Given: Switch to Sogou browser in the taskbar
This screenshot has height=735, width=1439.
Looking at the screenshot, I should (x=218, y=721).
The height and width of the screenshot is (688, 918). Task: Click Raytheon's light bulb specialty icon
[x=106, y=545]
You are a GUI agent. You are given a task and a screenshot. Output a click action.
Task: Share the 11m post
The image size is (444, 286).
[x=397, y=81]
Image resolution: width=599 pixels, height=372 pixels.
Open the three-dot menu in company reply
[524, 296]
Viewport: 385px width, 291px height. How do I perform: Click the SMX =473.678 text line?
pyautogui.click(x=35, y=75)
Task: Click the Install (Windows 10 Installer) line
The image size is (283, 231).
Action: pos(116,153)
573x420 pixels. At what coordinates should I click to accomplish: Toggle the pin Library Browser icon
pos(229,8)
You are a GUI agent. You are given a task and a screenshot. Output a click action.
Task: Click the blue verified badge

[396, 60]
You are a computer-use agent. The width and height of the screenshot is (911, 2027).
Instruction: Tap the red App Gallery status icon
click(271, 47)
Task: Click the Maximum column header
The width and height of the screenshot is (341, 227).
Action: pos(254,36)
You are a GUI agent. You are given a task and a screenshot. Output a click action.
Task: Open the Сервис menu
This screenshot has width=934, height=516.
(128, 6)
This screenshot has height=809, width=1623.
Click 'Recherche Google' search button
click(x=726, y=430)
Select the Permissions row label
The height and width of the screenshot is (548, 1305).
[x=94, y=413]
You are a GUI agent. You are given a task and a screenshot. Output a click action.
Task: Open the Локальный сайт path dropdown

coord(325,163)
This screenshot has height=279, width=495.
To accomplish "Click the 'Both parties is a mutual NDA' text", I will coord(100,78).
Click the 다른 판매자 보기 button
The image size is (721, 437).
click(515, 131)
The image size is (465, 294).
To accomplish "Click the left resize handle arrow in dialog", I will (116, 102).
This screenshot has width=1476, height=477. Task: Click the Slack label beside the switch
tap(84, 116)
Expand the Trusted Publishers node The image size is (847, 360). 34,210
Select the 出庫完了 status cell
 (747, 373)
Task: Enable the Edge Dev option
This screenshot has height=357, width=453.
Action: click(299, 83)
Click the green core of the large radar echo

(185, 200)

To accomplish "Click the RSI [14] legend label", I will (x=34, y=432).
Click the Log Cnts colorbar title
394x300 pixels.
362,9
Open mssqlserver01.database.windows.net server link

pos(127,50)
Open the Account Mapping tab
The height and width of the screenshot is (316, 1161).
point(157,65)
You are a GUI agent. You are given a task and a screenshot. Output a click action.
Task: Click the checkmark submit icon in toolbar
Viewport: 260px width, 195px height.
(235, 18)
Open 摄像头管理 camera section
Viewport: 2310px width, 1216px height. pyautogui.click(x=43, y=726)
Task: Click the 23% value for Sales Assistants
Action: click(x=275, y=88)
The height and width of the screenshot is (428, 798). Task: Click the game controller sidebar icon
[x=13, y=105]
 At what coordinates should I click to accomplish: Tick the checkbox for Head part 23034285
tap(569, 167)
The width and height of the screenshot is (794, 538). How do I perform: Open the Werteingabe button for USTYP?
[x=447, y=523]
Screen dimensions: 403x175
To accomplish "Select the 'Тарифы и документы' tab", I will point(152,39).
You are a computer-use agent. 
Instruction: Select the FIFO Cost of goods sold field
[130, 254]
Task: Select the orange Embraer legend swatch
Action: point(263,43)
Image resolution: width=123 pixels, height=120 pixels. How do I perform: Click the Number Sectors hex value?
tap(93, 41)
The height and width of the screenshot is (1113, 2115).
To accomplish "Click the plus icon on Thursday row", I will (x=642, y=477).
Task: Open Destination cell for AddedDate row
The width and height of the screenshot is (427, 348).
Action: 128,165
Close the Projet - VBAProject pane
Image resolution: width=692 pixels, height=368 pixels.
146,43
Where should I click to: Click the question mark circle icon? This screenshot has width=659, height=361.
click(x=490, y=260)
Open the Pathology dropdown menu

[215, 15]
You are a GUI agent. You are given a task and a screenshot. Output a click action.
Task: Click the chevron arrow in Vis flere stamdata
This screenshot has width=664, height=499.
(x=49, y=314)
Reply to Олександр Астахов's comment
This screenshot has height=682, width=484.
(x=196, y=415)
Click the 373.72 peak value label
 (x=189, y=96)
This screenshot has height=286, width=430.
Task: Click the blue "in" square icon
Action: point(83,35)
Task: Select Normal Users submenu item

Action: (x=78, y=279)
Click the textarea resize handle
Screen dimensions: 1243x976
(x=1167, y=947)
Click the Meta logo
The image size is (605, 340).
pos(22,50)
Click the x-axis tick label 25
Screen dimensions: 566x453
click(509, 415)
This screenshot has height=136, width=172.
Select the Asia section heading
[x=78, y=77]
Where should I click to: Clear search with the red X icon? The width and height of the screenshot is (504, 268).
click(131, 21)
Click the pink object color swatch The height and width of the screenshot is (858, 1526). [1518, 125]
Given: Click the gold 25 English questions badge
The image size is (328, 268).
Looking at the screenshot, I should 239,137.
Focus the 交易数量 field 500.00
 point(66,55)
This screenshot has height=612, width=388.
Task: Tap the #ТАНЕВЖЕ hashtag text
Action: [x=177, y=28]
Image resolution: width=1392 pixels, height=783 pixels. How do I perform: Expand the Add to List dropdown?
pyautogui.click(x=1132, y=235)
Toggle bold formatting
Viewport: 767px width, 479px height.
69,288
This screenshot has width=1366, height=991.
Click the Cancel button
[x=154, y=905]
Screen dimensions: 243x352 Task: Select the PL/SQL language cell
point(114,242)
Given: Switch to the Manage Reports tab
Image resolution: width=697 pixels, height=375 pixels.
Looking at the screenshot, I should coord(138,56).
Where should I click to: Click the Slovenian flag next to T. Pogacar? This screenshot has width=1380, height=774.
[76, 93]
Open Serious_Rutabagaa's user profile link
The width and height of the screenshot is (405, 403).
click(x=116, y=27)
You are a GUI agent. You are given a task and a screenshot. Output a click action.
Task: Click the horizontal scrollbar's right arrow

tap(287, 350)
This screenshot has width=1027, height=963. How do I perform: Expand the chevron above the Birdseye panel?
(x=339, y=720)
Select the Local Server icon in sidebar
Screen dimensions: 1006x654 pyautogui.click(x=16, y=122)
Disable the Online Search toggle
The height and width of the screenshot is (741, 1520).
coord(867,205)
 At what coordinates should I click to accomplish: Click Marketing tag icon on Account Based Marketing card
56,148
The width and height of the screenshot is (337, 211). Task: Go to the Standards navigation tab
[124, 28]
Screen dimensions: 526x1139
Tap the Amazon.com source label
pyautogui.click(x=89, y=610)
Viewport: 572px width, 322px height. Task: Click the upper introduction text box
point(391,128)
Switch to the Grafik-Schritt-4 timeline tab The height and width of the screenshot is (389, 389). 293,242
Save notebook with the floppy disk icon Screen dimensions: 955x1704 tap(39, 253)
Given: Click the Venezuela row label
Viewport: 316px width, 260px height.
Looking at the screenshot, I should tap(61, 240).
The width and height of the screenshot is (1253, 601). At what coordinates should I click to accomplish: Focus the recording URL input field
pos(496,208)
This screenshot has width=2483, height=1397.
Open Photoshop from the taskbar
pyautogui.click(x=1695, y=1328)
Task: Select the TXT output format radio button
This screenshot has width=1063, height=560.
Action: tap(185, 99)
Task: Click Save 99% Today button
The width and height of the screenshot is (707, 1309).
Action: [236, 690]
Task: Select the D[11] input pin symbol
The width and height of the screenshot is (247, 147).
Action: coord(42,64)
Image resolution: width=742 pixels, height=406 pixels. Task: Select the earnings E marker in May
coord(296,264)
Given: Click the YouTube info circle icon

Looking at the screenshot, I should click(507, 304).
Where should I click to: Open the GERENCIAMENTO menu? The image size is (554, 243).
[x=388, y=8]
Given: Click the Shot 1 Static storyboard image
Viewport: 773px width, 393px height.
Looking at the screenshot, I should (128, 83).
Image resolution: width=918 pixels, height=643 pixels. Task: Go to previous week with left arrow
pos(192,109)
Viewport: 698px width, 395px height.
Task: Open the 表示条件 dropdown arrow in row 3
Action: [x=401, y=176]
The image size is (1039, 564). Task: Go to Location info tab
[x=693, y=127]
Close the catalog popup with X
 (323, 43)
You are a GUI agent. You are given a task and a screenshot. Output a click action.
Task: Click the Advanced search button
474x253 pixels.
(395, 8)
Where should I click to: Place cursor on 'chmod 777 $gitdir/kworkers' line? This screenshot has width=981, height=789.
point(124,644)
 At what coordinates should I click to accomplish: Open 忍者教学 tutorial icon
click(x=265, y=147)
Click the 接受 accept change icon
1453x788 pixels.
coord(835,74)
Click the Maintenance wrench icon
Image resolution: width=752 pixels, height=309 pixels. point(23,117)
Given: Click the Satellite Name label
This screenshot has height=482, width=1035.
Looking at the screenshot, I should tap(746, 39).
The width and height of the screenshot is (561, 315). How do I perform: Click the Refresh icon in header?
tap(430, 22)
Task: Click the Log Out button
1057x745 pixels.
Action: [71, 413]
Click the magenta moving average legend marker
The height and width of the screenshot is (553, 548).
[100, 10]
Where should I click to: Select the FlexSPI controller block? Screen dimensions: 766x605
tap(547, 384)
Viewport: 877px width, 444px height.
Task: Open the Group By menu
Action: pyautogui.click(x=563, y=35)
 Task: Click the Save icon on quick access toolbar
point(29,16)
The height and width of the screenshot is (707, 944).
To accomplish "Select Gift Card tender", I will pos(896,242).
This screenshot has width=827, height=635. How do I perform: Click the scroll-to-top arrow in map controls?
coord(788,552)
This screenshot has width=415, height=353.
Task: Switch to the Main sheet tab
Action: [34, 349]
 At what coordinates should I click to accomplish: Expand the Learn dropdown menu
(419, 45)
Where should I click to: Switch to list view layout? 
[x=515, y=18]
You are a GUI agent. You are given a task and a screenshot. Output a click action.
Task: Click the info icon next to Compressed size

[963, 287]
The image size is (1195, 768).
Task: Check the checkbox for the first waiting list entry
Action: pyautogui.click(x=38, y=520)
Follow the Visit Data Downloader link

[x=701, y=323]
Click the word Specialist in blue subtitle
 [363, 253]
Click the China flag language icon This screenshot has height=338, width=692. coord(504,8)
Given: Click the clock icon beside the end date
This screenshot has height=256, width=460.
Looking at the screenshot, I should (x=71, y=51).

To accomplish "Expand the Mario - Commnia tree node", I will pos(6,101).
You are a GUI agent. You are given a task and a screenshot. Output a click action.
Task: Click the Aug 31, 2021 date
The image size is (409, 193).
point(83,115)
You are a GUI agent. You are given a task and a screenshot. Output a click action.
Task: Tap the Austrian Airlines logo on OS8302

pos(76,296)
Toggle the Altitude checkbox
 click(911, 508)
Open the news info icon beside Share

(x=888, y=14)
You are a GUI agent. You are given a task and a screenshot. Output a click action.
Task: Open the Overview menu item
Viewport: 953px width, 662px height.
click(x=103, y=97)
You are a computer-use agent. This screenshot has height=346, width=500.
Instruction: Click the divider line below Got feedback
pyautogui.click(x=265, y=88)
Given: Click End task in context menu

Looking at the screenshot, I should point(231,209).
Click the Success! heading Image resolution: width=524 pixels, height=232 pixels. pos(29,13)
--
Your task: Locate every line in the items above that contains the string "sidebar", and copy each of those lines. The match is case-sensitive.

Written solution:
The height and width of the screenshot is (428, 798). Task: Click the game controller sidebar icon
Select the Local Server icon in sidebar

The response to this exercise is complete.